À l’aide du tableau de spatialité de Greimas que nous reproduisons ici, nous essayons de déceler les indices géométriques relatifs à la dimension99. Ceux-ci caractérisent ainsi la description gracquienne :

À l’entrée du château d’Argol, Albert est frappé par « l’anormale disposition » dominant l’intérieur. Cette impression est due effectivement à la hauteur de ses salles et à l’altitude de ses fenêtres. La description qui s’étend de la page 13 à la page 17 montre bien ce fait. Elle comprend toutes les notions euclidiennes célébrant les dimensions. Nous nous arrêtons sur certains exemples : « haute salle voûtée », la salle à manger « longue et basse ». Ainsi le grand salon semble-t-il :

‘« sensiblement plus vaste que les autres pièces du manoir. Mais surtout sa hauteur était au moins triple : le plafond en paraissait constitué par la terrasse supérieure du château, et la pièce présentait le volume d’un vaste puits couvert qui eût perforé de haut en bas tout l’édifice ». ’

C’est en raison de cette altitude horrible que le mobilier semble écrasé. Les chambres situées dans la partie haute du château sont remarquables par la « longue rainure horizontale, large de trois pieds »100. L’altitude crée un effet étouffant chez le visiteur et devient un élément nourrissant son angoisse. Le motif de la hauteur élabore en effet un espace difficile à combler par le regard. Néanmoins, rendre l’architecture à ses lignes horizontales et verticales (autrement dit le réduire à l’état primaire précédant sa construction) conduit à révéler le dessin (plan préparatoire) qui préside à sa genèse. Le visiteur en restituant l’espace, le ramène à ses lignes et dévoile son dessin intérieur. Il imagine la genèse, le projet de la construction. Dans un certain sens, il se montre comme un créateur qui forme et construit l’espace.

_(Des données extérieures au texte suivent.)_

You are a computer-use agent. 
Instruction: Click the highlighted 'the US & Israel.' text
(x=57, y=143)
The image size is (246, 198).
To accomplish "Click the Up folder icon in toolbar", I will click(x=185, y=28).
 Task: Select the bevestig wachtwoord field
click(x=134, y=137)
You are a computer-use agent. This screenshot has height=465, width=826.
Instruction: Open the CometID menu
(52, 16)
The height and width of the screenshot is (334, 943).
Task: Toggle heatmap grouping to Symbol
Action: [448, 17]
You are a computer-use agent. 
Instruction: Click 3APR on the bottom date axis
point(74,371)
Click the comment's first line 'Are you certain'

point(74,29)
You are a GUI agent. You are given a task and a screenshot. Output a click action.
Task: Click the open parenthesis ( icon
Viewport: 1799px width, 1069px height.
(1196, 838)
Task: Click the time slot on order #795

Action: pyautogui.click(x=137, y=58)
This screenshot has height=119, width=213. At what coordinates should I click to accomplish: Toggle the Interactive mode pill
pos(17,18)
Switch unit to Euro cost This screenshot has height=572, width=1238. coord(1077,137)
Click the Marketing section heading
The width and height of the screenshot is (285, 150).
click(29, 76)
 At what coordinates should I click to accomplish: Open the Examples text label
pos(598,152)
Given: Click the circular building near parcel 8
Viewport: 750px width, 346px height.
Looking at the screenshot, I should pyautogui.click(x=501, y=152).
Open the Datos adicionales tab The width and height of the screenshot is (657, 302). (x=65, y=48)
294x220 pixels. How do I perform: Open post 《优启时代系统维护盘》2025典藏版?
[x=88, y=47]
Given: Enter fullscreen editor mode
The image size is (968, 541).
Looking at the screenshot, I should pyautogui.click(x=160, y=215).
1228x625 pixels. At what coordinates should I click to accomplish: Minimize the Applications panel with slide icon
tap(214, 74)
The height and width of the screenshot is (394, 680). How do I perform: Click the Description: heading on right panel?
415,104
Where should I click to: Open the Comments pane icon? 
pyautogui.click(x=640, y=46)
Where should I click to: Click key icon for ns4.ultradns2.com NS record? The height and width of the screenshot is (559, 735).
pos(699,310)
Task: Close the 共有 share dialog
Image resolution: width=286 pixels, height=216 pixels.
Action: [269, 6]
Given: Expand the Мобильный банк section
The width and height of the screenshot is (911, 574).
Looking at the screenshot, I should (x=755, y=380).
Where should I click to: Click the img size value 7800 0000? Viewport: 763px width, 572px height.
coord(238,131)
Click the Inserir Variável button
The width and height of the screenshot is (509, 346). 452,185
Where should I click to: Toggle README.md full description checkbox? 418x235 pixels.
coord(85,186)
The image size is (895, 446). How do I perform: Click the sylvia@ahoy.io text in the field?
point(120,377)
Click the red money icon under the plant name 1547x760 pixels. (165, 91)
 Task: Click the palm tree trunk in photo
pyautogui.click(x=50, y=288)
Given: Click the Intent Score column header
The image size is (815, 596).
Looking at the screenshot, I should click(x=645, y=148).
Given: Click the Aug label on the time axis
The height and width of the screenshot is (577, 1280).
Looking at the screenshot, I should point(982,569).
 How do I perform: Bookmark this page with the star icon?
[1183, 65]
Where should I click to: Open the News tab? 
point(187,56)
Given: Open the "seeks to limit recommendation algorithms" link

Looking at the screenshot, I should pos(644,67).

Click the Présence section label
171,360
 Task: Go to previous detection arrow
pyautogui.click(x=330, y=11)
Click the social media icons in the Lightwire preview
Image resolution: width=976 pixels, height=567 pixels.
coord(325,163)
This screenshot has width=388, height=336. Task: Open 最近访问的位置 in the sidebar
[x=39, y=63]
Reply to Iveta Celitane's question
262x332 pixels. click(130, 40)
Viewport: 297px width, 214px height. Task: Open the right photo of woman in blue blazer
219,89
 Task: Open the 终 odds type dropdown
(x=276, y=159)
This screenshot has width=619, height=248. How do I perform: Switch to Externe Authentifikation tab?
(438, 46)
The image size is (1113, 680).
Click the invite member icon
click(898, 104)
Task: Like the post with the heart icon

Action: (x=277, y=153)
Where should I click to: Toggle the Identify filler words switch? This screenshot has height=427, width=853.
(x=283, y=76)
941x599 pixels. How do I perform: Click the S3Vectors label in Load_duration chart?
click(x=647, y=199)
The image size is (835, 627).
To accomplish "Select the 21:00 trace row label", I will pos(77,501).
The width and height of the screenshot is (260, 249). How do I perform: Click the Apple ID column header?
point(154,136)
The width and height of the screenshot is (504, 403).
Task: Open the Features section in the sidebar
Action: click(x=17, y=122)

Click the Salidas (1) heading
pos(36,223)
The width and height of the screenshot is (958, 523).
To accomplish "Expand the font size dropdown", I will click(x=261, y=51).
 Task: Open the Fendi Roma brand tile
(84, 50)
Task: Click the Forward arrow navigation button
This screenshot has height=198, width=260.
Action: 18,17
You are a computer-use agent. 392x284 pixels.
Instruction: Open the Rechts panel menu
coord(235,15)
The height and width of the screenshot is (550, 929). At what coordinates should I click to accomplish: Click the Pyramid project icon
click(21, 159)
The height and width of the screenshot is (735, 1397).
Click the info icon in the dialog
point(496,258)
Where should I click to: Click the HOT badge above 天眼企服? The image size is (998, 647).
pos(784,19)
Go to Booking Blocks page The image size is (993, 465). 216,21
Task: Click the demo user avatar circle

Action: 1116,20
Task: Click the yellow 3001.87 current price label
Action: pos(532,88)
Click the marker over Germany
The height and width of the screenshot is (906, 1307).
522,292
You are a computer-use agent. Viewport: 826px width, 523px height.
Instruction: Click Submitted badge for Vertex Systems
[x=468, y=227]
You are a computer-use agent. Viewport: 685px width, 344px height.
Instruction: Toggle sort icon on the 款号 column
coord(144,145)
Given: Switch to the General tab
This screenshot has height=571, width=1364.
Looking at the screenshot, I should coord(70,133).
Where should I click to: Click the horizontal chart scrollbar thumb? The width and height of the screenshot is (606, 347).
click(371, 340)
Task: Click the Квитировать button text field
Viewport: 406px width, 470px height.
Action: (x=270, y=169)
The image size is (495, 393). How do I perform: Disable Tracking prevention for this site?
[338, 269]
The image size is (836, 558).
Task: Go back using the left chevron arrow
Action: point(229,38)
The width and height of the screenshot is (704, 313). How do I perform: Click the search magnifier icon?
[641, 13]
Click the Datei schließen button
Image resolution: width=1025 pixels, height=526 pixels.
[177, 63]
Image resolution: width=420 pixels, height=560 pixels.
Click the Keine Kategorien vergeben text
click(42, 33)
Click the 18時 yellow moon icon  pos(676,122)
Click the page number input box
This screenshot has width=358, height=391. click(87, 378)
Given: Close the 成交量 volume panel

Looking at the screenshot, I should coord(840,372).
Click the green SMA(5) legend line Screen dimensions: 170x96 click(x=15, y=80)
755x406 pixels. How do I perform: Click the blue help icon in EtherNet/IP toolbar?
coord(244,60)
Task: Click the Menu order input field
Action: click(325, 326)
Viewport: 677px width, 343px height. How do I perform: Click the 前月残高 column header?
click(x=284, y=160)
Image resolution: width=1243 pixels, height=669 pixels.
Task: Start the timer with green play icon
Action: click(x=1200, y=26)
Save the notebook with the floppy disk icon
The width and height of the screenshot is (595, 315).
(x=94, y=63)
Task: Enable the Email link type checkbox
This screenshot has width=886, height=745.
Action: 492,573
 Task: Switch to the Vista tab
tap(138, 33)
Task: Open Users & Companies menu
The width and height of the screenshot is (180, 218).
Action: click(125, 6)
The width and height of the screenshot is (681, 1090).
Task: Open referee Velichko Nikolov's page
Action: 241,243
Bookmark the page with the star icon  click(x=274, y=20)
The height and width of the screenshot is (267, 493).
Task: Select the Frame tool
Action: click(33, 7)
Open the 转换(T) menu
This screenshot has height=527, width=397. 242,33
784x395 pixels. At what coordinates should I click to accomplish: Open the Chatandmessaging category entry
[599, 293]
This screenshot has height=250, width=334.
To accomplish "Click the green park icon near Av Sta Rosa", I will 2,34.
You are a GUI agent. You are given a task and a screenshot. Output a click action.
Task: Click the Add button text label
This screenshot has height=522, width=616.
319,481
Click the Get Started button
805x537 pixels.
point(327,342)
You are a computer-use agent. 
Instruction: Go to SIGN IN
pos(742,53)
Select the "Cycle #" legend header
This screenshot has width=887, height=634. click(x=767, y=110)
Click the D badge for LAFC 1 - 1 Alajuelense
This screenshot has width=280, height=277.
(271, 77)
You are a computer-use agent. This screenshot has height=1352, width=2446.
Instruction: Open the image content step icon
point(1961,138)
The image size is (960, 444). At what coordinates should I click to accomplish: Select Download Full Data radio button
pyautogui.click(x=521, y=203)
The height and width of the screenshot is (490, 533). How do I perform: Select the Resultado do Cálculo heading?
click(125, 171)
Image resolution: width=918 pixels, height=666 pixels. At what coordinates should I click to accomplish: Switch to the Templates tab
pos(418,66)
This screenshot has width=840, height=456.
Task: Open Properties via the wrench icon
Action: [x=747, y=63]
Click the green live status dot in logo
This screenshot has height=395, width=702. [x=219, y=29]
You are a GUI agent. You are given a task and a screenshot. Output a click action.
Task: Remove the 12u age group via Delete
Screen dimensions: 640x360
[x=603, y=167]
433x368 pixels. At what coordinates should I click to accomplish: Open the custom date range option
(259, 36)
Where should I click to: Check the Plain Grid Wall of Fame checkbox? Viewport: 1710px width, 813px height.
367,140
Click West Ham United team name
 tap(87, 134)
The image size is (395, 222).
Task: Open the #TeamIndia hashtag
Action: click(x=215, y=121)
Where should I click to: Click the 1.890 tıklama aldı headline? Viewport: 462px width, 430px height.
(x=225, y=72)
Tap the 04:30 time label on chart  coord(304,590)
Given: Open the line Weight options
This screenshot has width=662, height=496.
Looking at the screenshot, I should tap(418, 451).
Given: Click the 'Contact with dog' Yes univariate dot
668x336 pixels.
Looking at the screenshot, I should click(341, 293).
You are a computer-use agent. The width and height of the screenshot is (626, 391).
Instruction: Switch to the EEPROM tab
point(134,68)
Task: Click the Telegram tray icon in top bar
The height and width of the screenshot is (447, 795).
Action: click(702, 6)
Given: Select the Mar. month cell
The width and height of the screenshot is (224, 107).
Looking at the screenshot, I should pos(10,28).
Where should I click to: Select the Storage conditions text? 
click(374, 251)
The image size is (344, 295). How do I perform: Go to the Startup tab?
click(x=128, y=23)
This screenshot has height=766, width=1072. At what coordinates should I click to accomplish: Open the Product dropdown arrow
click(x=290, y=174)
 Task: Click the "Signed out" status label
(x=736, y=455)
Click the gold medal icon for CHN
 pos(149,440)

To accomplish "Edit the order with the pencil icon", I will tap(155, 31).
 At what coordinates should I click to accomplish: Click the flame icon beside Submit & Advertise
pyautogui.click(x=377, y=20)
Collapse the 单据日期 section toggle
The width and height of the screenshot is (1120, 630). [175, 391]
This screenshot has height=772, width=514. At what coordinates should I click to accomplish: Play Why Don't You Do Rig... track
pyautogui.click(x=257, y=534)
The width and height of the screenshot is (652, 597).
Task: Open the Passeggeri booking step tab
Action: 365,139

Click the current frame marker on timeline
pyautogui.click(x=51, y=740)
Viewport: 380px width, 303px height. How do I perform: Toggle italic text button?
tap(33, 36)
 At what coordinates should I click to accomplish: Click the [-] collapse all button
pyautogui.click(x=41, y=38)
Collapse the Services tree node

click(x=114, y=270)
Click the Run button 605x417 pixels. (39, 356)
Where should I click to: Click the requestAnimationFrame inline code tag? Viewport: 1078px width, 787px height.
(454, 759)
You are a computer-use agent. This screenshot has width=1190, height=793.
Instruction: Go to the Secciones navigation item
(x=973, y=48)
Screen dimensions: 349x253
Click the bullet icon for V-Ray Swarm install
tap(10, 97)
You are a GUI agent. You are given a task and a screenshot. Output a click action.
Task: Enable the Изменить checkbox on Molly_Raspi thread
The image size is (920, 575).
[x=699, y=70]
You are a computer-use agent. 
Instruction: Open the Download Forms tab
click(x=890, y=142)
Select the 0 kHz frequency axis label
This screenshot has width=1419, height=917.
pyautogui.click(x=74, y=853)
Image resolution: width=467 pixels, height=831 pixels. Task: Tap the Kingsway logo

La dimensionalité marque aussi les personnages de Gracq et précise leur position dans le milieu où ils apparaissent :

‘« Dans le paysage miroitant que composaient ces longs reflets mouillés, dans l’horizontalité toute-puissante de ces bancs de brume, de ces vagues plates et lisses, de ces rayons glissants du soleil, elle [Heide] surprit l’œil tout à coup par le miracle de sa verticalité »101.’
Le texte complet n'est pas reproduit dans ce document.